Task objective:
The expected answer is the set of lines in the data below between the line holding "Click the Explorer" and the line holding "Screen dimensions: 1918x867", inclusive, written out exactly.

Given records:
################
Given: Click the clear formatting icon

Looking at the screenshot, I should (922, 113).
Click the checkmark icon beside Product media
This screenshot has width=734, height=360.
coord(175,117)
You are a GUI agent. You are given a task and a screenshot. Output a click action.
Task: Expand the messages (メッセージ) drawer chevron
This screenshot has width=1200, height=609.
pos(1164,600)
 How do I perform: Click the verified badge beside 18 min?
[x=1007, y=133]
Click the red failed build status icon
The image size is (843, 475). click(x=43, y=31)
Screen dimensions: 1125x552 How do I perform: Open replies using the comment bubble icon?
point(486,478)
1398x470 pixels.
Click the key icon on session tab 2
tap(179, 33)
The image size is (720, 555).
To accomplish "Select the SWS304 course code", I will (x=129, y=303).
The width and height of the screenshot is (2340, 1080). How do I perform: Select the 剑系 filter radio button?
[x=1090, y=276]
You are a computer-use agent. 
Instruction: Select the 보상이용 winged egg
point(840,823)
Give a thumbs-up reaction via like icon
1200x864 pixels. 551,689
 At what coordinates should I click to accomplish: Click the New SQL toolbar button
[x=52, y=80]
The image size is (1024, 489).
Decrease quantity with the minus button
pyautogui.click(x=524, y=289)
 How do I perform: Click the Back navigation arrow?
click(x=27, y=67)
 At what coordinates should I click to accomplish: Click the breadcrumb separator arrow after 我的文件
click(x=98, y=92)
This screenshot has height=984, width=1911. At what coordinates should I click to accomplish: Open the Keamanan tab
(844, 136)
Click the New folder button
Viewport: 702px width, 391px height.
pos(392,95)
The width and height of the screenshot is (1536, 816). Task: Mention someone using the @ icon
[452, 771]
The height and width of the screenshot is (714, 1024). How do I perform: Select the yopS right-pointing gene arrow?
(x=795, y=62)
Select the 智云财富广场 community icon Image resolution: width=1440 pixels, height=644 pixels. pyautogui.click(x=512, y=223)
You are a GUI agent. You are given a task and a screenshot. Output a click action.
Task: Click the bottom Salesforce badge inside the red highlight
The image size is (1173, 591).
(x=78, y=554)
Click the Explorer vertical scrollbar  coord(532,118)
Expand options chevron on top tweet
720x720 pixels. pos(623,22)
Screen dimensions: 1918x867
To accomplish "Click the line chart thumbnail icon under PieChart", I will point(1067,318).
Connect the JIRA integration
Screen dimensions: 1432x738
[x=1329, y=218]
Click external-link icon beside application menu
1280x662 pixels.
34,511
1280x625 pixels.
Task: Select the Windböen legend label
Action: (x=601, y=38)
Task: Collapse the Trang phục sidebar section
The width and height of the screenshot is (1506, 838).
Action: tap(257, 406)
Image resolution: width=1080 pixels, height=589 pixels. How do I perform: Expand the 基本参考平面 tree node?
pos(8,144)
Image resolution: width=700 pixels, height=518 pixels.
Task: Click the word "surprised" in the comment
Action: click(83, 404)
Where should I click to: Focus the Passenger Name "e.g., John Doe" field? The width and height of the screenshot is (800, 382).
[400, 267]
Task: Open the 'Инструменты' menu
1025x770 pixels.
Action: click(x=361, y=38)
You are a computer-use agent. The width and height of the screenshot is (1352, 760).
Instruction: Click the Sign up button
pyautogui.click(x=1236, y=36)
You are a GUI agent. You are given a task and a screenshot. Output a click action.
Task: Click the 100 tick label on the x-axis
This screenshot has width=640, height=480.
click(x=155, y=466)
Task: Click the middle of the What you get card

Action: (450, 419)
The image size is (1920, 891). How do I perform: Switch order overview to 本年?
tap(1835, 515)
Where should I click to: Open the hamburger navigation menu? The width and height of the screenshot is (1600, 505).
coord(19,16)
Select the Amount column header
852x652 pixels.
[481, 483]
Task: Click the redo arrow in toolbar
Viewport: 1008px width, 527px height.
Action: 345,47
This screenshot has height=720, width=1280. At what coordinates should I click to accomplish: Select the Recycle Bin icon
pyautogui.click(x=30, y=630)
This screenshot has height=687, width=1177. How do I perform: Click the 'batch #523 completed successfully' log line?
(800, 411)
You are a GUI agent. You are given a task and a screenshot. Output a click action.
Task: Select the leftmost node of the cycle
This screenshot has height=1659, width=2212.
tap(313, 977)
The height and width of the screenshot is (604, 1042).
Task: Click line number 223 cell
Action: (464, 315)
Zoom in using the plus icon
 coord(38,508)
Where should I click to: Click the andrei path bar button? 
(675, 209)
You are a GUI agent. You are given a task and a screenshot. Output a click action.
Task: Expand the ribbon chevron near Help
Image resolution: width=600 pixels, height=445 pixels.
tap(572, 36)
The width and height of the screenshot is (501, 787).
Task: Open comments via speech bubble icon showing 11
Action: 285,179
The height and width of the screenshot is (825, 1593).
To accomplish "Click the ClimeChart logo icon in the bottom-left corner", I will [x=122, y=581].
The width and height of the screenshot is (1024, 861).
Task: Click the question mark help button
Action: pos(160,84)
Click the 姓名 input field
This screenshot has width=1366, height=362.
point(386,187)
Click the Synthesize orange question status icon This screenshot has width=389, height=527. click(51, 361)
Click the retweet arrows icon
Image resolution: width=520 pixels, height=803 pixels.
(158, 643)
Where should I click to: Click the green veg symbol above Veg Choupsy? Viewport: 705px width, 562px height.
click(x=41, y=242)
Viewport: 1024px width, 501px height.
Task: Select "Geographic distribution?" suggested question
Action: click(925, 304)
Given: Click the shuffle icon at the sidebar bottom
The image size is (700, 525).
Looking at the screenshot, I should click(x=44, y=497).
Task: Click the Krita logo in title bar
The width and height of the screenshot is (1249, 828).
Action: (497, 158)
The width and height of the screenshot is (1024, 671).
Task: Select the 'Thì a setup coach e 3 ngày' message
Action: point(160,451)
################
Answer below:
Click the Explorer vertical scrollbar  coord(532,118)
Expand options chevron on top tweet
720x720 pixels. pos(623,22)
Screen dimensions: 1918x867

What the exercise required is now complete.